De kerk zelf was pijnlijk leeg. Achter een dikke, marmeren pilaar ontdekte mijn oog twee oude mannen, lang gebaard, in zwarte armoedige pijen, die meezongen. Op hun borst droegen ze een onevenredig groot zilveren kruis. Dicht bij de deur zat een oude vrouw die de geschenken van de bezoekers in ontvangst nam. Er waren er niet veel. Drie heren in zondagse kleding met een hoge, witte boord, een bol- of strooien hoed, stonden voor het altaar en baden. Een oude vrouw stond eenzaam bij een paal en pinkte een traan weg. Twee Engelse toeristen, waarschijnlijk een echtpaar, bewonderden de versieringen en de prachtige schilderijen en oude iconen. De rode soldaat, die eerbiedig heen en weer liep, had meer interesse voor de namen van de heiligen en de Georgische vorsten die in de kathedraal begraven waren, van wie verdiensten en hele stamboom op de tegelvloer vermeld stonden. Een vrouwelijke tramconducteur van een jaar of 25, geheel in dienstuniform, liep rond, bekuste met heilige eerbied de Maria- en Christusbeeldjes een voor een, waarna ze telkens een kruis sloeg en knielde voor het altaar. Een andere bezoekster, moeder van twee aardige jongens die zich van de ernstige en eerbiedwaardige sfeer niets aantrokken, gaf een van de kerkfunctionarissen een twintig kopeken muntstuk, waarvoor ze iets terugontving dat veel op een dubbelgeplakte ronde wafel in klein formaat leek en legde dit voor een heiligenbeeld op het altaar. De kinderen begonnen er krijgertje te spelen en te schreeuwen als Indianen, zodat de moeder hen bij de hand moest nemen en de kerk weer verliet. De gehele vroegere rijkdom van de kathedraal, haar kostbare, heilige voorwerpen, gewijd aan de verschillende patronaten van de kerk, zijn onaangetast bewaard gebleven.

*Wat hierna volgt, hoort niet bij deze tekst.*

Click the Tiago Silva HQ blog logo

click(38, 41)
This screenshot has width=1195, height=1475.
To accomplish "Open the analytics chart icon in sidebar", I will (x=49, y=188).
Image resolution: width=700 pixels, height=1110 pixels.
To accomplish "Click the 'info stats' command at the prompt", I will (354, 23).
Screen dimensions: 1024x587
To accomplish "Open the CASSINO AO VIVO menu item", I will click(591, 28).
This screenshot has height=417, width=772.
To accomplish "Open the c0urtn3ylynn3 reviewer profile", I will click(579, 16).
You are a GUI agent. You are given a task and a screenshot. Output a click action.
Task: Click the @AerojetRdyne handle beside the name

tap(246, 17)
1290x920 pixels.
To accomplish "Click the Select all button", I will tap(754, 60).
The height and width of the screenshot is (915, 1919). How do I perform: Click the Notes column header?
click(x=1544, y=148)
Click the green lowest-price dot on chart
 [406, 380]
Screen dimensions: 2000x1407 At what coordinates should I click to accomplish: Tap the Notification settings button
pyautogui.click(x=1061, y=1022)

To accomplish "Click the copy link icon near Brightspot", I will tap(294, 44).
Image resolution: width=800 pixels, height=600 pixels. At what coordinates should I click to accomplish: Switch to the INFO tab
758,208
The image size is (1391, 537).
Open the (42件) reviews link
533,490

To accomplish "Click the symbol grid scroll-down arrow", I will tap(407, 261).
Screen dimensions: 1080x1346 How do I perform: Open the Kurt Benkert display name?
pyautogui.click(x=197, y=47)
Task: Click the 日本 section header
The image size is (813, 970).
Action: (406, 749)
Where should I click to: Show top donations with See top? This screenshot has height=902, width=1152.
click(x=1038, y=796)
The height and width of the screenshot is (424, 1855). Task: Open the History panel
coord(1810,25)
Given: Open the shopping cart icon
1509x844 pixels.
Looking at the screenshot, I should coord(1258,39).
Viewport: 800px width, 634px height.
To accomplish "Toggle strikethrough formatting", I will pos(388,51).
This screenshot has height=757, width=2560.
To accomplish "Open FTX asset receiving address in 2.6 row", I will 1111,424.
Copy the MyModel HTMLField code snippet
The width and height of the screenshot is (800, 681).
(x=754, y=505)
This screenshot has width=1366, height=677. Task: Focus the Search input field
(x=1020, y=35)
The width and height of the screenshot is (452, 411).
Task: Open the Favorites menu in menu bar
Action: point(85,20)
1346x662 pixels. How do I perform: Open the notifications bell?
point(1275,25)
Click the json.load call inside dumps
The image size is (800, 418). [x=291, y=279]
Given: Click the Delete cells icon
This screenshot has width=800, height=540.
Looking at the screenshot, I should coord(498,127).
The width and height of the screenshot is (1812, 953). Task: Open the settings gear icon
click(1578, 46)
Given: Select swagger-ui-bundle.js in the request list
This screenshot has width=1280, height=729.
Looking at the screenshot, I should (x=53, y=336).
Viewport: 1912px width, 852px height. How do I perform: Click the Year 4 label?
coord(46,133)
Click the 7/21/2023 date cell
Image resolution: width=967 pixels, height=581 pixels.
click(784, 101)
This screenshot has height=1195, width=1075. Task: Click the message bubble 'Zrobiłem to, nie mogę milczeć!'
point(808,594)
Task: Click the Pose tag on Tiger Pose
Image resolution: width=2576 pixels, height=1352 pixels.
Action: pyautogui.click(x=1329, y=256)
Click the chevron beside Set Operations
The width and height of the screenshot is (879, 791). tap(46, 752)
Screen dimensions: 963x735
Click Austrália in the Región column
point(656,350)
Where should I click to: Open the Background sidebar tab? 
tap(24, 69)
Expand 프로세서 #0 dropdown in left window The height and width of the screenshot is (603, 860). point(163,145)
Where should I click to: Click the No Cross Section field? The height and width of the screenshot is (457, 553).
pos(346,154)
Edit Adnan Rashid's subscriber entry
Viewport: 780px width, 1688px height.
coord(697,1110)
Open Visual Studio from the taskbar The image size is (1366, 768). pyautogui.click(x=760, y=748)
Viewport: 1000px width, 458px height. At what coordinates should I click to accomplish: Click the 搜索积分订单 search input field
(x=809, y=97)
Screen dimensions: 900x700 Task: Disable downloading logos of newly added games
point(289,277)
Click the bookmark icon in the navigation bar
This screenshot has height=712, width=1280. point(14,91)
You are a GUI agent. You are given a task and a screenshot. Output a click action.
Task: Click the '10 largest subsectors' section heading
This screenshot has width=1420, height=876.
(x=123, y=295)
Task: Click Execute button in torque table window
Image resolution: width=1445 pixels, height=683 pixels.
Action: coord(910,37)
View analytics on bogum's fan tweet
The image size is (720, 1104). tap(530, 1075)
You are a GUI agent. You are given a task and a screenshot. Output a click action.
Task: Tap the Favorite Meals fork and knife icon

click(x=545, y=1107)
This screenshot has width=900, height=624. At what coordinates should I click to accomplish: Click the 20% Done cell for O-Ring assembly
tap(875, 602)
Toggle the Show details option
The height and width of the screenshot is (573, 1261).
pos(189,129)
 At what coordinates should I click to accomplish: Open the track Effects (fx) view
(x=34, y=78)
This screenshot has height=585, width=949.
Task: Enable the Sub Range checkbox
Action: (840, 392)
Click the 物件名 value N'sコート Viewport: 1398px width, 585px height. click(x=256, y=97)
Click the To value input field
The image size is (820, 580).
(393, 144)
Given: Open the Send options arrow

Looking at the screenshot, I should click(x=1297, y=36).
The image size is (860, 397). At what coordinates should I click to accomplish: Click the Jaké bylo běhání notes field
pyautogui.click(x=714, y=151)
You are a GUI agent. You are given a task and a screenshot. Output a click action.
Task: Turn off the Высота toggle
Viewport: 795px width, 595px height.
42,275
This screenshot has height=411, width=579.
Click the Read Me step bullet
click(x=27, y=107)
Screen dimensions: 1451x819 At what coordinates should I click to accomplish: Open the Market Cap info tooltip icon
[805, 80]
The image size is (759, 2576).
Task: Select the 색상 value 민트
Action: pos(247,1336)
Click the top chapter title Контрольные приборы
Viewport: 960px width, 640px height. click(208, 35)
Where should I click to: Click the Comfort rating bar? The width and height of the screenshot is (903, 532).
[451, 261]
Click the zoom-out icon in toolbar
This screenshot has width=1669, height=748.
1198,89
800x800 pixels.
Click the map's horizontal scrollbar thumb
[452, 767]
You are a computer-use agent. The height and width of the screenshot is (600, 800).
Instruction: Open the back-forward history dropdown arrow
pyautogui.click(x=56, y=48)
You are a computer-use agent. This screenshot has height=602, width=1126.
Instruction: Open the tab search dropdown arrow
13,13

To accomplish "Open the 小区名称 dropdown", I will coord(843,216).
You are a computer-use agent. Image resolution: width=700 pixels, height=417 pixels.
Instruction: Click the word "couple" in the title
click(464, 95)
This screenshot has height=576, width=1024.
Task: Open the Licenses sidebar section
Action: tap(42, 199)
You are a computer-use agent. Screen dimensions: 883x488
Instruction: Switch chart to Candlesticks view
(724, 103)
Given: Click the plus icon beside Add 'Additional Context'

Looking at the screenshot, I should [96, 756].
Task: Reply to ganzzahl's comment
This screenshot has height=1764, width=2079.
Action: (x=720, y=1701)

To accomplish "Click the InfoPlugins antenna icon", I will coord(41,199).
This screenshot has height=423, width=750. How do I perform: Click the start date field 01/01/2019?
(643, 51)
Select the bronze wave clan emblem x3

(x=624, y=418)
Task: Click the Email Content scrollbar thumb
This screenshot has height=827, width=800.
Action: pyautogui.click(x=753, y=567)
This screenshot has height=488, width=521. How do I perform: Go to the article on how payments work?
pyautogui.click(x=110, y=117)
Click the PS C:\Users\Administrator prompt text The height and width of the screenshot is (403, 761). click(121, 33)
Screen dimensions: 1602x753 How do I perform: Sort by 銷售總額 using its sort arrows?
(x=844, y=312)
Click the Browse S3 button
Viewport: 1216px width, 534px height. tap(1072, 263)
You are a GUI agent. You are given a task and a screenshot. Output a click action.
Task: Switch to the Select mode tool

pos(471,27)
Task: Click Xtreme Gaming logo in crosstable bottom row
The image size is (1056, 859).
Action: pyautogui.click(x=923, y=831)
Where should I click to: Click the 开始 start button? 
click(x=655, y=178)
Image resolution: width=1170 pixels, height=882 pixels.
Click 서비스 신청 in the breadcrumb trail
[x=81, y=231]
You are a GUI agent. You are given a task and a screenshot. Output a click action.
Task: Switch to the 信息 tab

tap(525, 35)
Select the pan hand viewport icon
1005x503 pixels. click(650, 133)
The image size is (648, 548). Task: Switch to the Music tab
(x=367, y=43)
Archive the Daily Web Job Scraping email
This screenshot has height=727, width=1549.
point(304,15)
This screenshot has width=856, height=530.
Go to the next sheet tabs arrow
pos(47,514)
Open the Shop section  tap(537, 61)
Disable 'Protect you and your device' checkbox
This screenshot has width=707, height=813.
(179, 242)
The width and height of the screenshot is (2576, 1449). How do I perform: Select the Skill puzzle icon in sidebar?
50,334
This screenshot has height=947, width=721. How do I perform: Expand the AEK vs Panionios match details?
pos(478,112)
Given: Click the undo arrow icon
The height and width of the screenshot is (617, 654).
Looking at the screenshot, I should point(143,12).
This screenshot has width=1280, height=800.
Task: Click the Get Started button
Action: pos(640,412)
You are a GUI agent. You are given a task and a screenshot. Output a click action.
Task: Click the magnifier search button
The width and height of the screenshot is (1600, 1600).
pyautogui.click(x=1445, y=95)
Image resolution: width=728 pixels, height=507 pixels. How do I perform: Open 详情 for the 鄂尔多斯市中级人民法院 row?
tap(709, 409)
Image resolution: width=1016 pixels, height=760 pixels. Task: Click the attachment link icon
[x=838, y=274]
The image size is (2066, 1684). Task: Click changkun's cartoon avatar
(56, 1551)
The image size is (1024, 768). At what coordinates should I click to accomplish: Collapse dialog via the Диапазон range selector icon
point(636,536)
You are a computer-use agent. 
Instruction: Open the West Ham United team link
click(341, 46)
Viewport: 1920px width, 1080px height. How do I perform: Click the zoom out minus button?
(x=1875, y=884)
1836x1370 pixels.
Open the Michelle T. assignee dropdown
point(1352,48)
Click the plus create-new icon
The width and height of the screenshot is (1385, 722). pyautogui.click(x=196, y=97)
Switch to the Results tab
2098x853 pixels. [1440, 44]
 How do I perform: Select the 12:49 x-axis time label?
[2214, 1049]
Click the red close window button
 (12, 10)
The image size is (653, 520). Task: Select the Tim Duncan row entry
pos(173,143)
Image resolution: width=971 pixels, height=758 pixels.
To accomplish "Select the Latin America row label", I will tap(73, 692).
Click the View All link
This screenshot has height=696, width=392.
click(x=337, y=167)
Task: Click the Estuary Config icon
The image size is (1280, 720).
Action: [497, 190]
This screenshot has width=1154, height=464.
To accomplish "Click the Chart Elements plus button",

Dit beeld van een afstervende macht kreeg ik reeds eerder te zien in Kirow-Abad, waar de heilige oude moskee triest en verlaten stond, temidden van een nijvere, welvarende bevolking. Een moskee die slechts onderdak bood aan oude, miserabel fanatieke hadjis en moellah’s die dag en nacht de Koran bleven citeren, waarnaar niemand meer luisterde.
Als overblijfsel van de oude zeden van de heidense barbaren behield het Georgische volk nog zijn gewoonte, om zijn doden op een geheel open baar naar het graf te brengen. In Tiflis woonde ik de begrafenis van een overleden leidster van de Tiflisser pioniers bij. Het lijk werd in een open kist gedragen, schuin gehouden, met het voeteneinde voorop, terwijl het gelaat van de dode bloot was, zodat iedere voorbijganger het zien kon. Voor de stoet liepen kleine meisjes, ordelijk in gelid met bloemkransen van geraniums, rozen en witte lelies. Dan volgde een grote foto van de gestorvene, die meegedragen werd in de stoet. Achter de baar liep een lange rij mensen, familieleden en kennissen, en tenslotte volgde de lijkkoets, waarop slechts de deksel van de doodkist lag.
Een paar Amerikaanse toeristen die de stoet zagen lieten verontwaardigd halfluid “shocking” horen. Een Sovjetburger die naast me stond en met wie ik over het feit sprak zei: “Het is nog een oude zede van ons volk. De Sovjetautoriteiten willen hier niet ingrijpen. Naarmate het volk ontwikkelder wordt, zal het vanzelf de slechte en verkeerde gewoonten afwennen!”
Het zal sommigen misschien vreemd in de oren klinken, doch het is werkelijkheid. De Sovjetregering, de regering van de proletarische dictatuur, treedt zelden dwingend op. Zij leidt, overtuigt, en eerbiedigt de wil, opvattingen en wensen van het Sovjetvolk!